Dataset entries
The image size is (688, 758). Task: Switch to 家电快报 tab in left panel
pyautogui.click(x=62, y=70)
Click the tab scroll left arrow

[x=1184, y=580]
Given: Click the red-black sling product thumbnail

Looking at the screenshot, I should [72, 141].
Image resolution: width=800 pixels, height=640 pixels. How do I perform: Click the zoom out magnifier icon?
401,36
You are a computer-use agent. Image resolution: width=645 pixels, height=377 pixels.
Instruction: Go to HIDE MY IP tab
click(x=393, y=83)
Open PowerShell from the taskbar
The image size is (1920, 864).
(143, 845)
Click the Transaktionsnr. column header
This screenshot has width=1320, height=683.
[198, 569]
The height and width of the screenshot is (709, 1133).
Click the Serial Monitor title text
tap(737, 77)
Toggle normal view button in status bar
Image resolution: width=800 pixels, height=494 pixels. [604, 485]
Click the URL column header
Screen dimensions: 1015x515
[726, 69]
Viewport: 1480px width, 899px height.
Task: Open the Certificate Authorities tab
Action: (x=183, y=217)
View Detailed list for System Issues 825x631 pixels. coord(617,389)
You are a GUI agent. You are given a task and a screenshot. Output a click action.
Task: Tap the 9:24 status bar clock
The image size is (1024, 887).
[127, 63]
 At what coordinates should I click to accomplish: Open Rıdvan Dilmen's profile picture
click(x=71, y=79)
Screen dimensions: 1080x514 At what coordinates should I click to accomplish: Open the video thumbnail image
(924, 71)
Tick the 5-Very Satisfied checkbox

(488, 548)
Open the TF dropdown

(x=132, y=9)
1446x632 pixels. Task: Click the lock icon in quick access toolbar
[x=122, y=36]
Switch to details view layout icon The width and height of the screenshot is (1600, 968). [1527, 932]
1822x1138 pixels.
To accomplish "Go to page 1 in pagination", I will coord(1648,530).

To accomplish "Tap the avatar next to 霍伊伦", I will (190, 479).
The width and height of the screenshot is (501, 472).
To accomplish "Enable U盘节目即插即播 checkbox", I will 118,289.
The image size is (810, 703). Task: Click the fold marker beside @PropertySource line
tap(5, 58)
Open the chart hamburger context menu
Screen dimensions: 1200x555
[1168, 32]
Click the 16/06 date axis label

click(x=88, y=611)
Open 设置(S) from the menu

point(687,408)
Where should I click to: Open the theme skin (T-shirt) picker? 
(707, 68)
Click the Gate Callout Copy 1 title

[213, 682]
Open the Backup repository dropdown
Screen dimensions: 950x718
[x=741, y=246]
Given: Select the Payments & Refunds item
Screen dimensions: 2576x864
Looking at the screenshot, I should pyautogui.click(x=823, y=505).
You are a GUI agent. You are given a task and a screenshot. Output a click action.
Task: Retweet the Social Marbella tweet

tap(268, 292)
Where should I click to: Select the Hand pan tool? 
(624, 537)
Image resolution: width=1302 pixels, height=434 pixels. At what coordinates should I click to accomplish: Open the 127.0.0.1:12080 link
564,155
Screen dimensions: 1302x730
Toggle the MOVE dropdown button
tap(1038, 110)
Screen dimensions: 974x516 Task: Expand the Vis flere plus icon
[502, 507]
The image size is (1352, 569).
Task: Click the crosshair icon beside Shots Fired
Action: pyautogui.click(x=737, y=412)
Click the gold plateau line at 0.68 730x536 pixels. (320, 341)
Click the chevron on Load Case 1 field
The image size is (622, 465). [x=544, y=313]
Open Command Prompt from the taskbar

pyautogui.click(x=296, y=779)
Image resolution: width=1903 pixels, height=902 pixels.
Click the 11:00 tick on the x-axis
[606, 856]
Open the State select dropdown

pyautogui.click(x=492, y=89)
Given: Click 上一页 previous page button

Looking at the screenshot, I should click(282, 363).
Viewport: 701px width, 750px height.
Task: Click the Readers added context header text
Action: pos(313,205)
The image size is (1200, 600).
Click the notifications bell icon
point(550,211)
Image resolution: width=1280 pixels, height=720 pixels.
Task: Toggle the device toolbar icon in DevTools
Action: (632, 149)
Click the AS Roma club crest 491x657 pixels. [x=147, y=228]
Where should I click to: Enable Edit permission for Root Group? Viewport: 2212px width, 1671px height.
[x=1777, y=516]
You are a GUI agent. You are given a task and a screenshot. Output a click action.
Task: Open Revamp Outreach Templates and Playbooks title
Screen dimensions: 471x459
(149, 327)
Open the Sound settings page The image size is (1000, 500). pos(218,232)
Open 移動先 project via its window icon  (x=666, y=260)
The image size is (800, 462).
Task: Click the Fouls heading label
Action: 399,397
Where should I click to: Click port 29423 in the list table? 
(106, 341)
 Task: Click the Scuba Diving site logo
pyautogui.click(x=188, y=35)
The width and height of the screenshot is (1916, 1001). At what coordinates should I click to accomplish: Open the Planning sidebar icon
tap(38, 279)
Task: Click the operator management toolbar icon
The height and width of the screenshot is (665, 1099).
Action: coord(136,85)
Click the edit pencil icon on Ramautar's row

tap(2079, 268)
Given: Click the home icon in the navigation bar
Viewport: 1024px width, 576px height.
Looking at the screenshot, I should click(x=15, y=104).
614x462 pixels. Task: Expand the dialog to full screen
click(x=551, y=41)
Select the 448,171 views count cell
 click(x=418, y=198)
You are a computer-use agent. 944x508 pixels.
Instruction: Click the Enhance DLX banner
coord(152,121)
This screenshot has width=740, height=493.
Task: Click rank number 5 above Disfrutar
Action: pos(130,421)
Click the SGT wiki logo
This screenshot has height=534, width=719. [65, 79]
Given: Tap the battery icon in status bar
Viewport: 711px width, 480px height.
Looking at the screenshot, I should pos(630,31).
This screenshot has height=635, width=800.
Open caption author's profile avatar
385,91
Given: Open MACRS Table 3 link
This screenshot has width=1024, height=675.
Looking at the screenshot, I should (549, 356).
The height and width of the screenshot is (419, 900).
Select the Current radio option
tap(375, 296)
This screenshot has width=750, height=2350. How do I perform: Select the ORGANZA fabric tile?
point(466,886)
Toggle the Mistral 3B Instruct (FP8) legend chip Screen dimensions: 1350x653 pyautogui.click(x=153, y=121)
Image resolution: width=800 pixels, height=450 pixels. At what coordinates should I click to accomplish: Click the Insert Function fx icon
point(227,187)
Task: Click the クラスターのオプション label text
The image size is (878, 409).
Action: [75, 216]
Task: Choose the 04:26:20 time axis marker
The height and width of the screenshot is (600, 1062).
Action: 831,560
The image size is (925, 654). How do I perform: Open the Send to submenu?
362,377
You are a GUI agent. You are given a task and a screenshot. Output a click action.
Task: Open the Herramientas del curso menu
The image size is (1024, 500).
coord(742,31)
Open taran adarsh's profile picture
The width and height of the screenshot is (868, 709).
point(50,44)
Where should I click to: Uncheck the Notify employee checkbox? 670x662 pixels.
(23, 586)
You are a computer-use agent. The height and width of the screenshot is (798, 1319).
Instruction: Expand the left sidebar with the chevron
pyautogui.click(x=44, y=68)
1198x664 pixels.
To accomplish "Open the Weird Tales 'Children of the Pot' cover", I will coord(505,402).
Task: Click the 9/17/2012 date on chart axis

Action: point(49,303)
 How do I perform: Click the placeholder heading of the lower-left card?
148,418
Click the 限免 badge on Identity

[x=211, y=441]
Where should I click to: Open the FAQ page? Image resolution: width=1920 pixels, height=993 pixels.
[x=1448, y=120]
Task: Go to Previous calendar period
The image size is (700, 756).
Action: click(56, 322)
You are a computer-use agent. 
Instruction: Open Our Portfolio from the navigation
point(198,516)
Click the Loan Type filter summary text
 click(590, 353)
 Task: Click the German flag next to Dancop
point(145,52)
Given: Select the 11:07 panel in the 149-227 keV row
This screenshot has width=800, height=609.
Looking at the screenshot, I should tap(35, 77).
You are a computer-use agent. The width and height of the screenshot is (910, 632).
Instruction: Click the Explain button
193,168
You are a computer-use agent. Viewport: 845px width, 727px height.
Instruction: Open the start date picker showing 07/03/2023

▶ **PROBLEM REQUIREMENTS**:
Lines holding the word "computer" should be counted across the entries; state only how many there are.

▶ **EXPECTED OUTPUT**:
6